# Task instructions
Please reproduce the final stretch of the listing below: the line that contains "Task: Open the Görünüm ribbon tab" and all lines after it, verbatim, with nothing else.

━━ Dataset ━━

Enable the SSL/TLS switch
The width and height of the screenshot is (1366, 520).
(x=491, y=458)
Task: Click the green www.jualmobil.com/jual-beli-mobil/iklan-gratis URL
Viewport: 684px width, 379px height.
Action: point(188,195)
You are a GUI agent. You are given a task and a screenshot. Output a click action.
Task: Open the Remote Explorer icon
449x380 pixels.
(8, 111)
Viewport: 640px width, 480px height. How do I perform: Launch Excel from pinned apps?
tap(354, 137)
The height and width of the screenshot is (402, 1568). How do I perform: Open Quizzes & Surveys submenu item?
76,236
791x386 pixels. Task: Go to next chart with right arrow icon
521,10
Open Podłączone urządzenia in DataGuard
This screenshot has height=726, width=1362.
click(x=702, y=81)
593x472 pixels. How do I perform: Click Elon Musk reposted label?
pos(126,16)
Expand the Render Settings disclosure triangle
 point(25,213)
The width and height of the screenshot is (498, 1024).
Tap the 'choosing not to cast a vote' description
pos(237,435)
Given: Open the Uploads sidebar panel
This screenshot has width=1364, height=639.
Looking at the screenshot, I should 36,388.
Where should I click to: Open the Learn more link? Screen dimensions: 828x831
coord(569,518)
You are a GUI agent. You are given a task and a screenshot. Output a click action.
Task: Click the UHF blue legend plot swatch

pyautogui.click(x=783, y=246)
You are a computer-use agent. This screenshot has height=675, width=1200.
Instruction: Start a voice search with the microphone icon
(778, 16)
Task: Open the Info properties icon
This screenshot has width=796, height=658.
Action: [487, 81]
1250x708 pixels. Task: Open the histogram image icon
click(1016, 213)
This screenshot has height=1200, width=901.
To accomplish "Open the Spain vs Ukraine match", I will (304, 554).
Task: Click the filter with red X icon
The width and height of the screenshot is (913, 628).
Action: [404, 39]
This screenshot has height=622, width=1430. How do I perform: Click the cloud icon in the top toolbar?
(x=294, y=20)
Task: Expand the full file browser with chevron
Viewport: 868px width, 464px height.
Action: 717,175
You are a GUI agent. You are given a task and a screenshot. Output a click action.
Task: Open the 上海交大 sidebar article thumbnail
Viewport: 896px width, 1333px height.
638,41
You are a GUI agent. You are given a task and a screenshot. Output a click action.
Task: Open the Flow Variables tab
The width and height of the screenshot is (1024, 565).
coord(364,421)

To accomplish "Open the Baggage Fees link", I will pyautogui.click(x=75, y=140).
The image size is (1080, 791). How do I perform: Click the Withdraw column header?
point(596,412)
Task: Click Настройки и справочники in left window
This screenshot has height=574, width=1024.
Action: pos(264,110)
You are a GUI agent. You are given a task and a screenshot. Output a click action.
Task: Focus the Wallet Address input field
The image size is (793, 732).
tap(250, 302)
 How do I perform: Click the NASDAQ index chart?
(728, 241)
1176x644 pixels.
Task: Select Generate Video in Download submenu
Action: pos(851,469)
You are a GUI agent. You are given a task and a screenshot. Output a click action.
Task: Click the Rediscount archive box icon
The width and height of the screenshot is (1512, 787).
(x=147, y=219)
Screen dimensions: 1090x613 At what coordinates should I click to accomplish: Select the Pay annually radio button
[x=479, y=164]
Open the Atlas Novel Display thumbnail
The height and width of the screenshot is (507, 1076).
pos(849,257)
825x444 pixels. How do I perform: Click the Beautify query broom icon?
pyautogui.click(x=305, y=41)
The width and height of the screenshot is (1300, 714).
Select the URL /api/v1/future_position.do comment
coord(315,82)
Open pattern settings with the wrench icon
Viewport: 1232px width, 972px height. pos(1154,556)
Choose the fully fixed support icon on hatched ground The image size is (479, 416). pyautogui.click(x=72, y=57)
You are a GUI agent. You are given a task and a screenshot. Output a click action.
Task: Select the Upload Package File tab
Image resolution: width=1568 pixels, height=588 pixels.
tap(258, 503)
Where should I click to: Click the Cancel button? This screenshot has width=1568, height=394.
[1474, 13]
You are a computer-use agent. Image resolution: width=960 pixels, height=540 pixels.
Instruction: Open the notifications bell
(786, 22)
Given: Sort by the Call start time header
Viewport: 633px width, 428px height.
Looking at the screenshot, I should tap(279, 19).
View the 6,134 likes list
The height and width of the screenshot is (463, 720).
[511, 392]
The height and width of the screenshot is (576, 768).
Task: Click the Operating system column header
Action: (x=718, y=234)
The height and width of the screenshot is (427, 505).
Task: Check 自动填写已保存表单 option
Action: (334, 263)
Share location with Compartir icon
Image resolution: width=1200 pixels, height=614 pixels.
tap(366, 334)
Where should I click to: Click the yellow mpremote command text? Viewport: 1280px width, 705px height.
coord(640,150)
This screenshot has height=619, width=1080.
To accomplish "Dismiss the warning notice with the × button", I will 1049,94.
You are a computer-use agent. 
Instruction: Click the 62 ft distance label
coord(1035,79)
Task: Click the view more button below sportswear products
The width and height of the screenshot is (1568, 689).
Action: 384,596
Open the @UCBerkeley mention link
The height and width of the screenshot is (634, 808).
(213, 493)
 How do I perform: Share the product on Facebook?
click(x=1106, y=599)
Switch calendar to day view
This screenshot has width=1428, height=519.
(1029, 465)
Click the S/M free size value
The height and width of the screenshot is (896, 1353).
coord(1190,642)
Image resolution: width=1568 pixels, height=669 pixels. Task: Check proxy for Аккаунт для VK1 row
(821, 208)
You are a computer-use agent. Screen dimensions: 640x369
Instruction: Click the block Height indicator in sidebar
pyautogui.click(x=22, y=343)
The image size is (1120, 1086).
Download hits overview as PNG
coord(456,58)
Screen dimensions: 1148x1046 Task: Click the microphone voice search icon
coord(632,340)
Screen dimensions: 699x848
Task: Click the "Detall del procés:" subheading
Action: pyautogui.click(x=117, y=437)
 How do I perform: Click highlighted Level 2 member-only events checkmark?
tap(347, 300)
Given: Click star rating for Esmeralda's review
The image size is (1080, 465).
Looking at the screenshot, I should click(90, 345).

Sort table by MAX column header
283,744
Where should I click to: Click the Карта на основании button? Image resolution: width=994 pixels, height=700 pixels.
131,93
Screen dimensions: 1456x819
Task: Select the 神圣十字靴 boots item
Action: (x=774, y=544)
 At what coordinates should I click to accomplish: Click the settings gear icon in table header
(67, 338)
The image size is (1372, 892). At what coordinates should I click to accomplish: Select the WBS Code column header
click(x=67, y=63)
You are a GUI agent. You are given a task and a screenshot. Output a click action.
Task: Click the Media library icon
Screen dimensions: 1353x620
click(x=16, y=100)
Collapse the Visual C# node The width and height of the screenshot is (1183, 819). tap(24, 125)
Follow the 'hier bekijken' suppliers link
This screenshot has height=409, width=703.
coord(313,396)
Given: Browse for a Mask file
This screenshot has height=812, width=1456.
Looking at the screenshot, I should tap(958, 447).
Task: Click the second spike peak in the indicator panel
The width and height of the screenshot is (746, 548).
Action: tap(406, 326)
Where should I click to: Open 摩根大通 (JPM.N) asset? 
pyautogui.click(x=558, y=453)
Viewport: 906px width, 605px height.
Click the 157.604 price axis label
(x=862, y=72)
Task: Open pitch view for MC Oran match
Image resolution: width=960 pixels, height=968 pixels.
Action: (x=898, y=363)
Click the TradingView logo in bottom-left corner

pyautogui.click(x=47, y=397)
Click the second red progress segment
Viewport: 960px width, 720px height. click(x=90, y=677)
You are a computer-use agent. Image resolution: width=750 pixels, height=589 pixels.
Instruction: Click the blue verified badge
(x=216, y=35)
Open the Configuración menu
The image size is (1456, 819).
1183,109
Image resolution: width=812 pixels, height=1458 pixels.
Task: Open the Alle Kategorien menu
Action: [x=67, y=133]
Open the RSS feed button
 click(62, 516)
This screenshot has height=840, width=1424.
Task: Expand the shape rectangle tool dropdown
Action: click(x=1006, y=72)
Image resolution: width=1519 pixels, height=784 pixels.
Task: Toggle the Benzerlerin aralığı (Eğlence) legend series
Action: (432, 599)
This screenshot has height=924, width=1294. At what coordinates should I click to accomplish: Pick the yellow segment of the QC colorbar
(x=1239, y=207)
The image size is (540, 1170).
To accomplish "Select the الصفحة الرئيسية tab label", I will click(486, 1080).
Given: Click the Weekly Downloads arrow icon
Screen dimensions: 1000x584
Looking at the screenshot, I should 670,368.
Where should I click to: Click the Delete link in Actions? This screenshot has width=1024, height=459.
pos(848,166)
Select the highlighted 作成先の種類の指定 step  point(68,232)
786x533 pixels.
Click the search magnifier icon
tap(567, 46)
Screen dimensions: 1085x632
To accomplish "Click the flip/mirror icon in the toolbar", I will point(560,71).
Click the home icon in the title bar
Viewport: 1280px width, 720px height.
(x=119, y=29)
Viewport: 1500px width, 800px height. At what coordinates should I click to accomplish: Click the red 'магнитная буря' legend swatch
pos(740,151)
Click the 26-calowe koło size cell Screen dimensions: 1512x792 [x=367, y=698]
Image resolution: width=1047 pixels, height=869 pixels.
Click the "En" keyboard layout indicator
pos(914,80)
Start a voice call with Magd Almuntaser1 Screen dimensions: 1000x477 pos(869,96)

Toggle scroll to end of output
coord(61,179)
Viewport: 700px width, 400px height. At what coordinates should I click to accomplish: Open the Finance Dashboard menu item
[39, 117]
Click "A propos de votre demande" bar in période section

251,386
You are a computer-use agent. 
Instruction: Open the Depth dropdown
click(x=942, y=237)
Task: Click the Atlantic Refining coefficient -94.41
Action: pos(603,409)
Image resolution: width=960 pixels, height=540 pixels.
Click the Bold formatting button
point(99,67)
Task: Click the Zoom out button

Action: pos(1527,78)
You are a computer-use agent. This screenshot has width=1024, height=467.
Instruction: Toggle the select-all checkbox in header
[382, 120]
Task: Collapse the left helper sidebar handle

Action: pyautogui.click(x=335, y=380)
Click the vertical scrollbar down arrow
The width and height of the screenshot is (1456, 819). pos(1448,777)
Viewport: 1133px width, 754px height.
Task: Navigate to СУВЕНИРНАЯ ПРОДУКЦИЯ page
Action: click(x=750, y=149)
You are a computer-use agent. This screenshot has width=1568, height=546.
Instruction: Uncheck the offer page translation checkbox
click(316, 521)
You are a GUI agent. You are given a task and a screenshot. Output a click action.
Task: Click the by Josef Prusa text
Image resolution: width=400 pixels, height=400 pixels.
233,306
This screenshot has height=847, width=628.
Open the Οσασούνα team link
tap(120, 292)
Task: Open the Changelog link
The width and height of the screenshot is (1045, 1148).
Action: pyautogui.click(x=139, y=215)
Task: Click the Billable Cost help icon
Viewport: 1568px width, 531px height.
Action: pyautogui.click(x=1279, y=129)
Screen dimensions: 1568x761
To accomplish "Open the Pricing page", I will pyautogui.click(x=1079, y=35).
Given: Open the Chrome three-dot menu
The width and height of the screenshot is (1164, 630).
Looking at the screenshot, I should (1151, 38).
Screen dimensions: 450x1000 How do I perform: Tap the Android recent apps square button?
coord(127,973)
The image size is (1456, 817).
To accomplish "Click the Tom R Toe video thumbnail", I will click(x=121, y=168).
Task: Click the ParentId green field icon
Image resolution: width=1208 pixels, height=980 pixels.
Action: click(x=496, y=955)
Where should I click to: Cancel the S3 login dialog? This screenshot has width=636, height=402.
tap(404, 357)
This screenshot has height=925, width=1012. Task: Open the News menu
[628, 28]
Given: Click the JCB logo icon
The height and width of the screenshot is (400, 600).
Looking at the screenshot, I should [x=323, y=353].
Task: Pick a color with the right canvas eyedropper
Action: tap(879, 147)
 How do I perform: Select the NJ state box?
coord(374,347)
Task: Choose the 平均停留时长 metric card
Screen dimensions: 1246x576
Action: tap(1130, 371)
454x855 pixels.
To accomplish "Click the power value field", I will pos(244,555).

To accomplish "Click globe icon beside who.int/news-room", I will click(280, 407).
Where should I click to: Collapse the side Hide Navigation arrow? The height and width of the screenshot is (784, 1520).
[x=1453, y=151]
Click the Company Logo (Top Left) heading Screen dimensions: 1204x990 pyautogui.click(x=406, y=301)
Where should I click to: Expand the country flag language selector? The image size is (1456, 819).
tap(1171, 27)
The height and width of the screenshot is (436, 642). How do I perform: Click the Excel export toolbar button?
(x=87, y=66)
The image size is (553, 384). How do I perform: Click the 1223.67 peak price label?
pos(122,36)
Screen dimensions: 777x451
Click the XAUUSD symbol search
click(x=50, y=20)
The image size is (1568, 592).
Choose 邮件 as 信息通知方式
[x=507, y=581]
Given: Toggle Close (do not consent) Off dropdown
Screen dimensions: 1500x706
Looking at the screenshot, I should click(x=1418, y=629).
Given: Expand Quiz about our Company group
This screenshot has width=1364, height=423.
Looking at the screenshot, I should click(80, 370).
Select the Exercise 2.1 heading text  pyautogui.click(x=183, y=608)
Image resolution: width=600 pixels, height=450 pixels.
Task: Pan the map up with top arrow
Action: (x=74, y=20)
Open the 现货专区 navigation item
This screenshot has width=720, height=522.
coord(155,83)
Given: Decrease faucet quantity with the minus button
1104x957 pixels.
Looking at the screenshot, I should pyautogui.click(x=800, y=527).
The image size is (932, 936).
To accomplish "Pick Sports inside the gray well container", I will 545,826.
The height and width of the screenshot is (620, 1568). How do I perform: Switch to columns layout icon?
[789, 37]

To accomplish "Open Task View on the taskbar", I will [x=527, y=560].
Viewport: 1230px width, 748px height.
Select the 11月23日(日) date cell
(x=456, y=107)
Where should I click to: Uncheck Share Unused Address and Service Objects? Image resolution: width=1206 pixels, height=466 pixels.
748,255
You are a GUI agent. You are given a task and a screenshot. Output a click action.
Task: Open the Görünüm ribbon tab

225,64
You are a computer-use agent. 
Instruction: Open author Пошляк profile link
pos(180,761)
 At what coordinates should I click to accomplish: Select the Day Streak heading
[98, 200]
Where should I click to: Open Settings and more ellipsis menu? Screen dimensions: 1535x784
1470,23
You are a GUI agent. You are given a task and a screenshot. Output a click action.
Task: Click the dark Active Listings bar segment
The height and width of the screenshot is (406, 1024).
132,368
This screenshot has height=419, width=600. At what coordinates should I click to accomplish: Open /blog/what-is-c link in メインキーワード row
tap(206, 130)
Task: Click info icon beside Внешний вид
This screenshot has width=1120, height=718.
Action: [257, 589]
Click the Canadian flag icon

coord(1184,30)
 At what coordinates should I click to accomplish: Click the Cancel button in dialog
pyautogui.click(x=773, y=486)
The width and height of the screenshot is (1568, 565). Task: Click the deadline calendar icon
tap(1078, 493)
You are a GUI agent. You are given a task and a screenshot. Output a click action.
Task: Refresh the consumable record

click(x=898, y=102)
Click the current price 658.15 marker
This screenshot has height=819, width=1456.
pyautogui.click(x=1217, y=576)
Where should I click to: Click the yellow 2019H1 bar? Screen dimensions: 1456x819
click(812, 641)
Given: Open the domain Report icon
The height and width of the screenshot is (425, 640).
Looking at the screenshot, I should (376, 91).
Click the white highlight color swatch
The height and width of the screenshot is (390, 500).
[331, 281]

━━━

# Task response
Task: Open the Görünüm ribbon tab

225,64
You are a computer-use agent. 
Instruction: Open author Пошляк profile link
pos(180,761)
 At what coordinates should I click to accomplish: Select the Day Streak heading
[98, 200]
Where should I click to: Open Settings and more ellipsis menu? Screen dimensions: 1535x784
1470,23
You are a GUI agent. You are given a task and a screenshot. Output a click action.
Task: Click the dark Active Listings bar segment
The height and width of the screenshot is (406, 1024).
132,368
This screenshot has height=419, width=600. At what coordinates should I click to accomplish: Open /blog/what-is-c link in メインキーワード row
tap(206, 130)
Task: Click info icon beside Внешний вид
This screenshot has width=1120, height=718.
Action: [257, 589]
Click the Canadian flag icon

coord(1184,30)
 At what coordinates should I click to accomplish: Click the Cancel button in dialog
pyautogui.click(x=773, y=486)
The width and height of the screenshot is (1568, 565). Task: Click the deadline calendar icon
tap(1078, 493)
You are a GUI agent. You are given a task and a screenshot. Output a click action.
Task: Refresh the consumable record

click(x=898, y=102)
Click the current price 658.15 marker
This screenshot has height=819, width=1456.
pyautogui.click(x=1217, y=576)
Where should I click to: Click the yellow 2019H1 bar? Screen dimensions: 1456x819
click(812, 641)
Given: Open the domain Report icon
The height and width of the screenshot is (425, 640).
Looking at the screenshot, I should (376, 91).
Click the white highlight color swatch
The height and width of the screenshot is (390, 500).
[331, 281]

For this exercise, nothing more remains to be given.